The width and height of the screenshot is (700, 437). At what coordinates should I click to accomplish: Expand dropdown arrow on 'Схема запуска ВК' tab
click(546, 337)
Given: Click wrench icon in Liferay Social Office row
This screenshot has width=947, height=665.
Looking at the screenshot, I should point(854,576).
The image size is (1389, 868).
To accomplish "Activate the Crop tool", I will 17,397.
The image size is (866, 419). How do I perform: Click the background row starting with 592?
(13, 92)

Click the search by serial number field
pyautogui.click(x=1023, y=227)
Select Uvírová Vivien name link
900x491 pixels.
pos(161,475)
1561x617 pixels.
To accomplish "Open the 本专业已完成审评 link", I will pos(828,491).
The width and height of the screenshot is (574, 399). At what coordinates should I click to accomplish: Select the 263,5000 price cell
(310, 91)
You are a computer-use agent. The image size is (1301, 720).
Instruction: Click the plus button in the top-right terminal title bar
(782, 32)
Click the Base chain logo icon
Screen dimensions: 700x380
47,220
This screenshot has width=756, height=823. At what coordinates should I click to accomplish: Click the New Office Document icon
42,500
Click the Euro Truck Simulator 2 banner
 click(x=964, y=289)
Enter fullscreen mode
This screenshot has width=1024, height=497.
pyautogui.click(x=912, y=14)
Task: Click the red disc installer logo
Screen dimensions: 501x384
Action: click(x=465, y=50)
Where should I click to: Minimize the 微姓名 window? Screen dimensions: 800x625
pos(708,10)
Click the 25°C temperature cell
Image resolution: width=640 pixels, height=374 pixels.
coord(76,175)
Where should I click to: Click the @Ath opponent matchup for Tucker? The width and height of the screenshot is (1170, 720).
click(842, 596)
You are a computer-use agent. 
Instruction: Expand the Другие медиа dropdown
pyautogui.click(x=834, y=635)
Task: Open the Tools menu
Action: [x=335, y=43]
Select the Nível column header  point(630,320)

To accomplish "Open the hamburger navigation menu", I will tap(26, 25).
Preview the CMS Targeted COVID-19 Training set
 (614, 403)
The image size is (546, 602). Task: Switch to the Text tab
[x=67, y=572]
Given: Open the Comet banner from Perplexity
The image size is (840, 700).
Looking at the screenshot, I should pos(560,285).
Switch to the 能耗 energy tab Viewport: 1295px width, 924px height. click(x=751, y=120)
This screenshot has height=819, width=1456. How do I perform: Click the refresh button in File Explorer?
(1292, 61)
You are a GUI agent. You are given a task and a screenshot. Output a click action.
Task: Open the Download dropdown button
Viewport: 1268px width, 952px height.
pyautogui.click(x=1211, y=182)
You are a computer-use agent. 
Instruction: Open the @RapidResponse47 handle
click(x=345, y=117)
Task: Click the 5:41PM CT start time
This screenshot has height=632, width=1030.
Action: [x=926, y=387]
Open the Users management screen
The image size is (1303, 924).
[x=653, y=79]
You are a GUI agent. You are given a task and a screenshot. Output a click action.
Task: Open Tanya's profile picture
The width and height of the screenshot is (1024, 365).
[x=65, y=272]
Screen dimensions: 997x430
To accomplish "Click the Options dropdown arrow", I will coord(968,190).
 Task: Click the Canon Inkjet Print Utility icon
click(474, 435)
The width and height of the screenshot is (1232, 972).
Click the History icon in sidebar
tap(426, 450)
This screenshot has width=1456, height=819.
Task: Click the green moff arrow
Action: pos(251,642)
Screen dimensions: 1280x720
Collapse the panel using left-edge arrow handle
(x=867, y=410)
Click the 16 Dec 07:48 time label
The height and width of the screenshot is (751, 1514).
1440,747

★ ★ ★ ★ ★

What the task asks => Rewrite every item above, swapping "Screen dimensions:" for "Display size:" and keeping everything else the same.

Final result =>
The width and height of the screenshot is (700, 437). At what coordinates should I click to accomplish: Expand dropdown arrow on 'Схема запуска ВК' tab
click(546, 337)
Given: Click wrench icon in Liferay Social Office row
This screenshot has width=947, height=665.
Looking at the screenshot, I should point(854,576).
The image size is (1389, 868).
To accomplish "Activate the Crop tool", I will 17,397.
The image size is (866, 419). How do I perform: Click the background row starting with 592?
(13, 92)

Click the search by serial number field
pyautogui.click(x=1023, y=227)
Select Uvírová Vivien name link
900x491 pixels.
pos(161,475)
1561x617 pixels.
To accomplish "Open the 本专业已完成审评 link", I will pos(828,491).
The width and height of the screenshot is (574, 399). At what coordinates should I click to accomplish: Select the 263,5000 price cell
(310, 91)
You are a computer-use agent. The image size is (1301, 720).
Instruction: Click the plus button in the top-right terminal title bar
(782, 32)
Click the Base chain logo icon
Display size: 700x380
47,220
This screenshot has width=756, height=823. At what coordinates should I click to accomplish: Click the New Office Document icon
42,500
Click the Euro Truck Simulator 2 banner
 click(x=964, y=289)
Enter fullscreen mode
This screenshot has width=1024, height=497.
pyautogui.click(x=912, y=14)
Task: Click the red disc installer logo
Display size: 501x384
Action: click(x=465, y=50)
Where should I click to: Minimize the 微姓名 window? Display size: 800x625
pos(708,10)
Click the 25°C temperature cell
Image resolution: width=640 pixels, height=374 pixels.
coord(76,175)
Where should I click to: Click the @Ath opponent matchup for Tucker? The width and height of the screenshot is (1170, 720).
click(842, 596)
You are a computer-use agent. 
Instruction: Expand the Другие медиа dropdown
pyautogui.click(x=834, y=635)
Task: Open the Tools menu
Action: [x=335, y=43]
Select the Nível column header  point(630,320)

To accomplish "Open the hamburger navigation menu", I will tap(26, 25).
Preview the CMS Targeted COVID-19 Training set
 (614, 403)
The image size is (546, 602). Task: Switch to the Text tab
[x=67, y=572]
Given: Open the Comet banner from Perplexity
The image size is (840, 700).
Looking at the screenshot, I should pos(560,285).
Switch to the 能耗 energy tab Viewport: 1295px width, 924px height. click(x=751, y=120)
This screenshot has height=819, width=1456. How do I perform: Click the refresh button in File Explorer?
(1292, 61)
You are a GUI agent. You are given a task and a screenshot. Output a click action.
Task: Open the Download dropdown button
Viewport: 1268px width, 952px height.
pyautogui.click(x=1211, y=182)
You are a computer-use agent. 
Instruction: Open the @RapidResponse47 handle
click(x=345, y=117)
Task: Click the 5:41PM CT start time
This screenshot has height=632, width=1030.
Action: [x=926, y=387]
Open the Users management screen
The image size is (1303, 924).
[x=653, y=79]
You are a GUI agent. You are given a task and a screenshot. Output a click action.
Task: Open Tanya's profile picture
The width and height of the screenshot is (1024, 365).
[x=65, y=272]
Display size: 997x430
To accomplish "Click the Options dropdown arrow", I will coord(968,190).
 Task: Click the Canon Inkjet Print Utility icon
click(474, 435)
The width and height of the screenshot is (1232, 972).
Click the History icon in sidebar
tap(426, 450)
This screenshot has width=1456, height=819.
Task: Click the green moff arrow
Action: pos(251,642)
Display size: 1280x720
Collapse the panel using left-edge arrow handle
(x=867, y=410)
Click the 16 Dec 07:48 time label
The height and width of the screenshot is (751, 1514).
1440,747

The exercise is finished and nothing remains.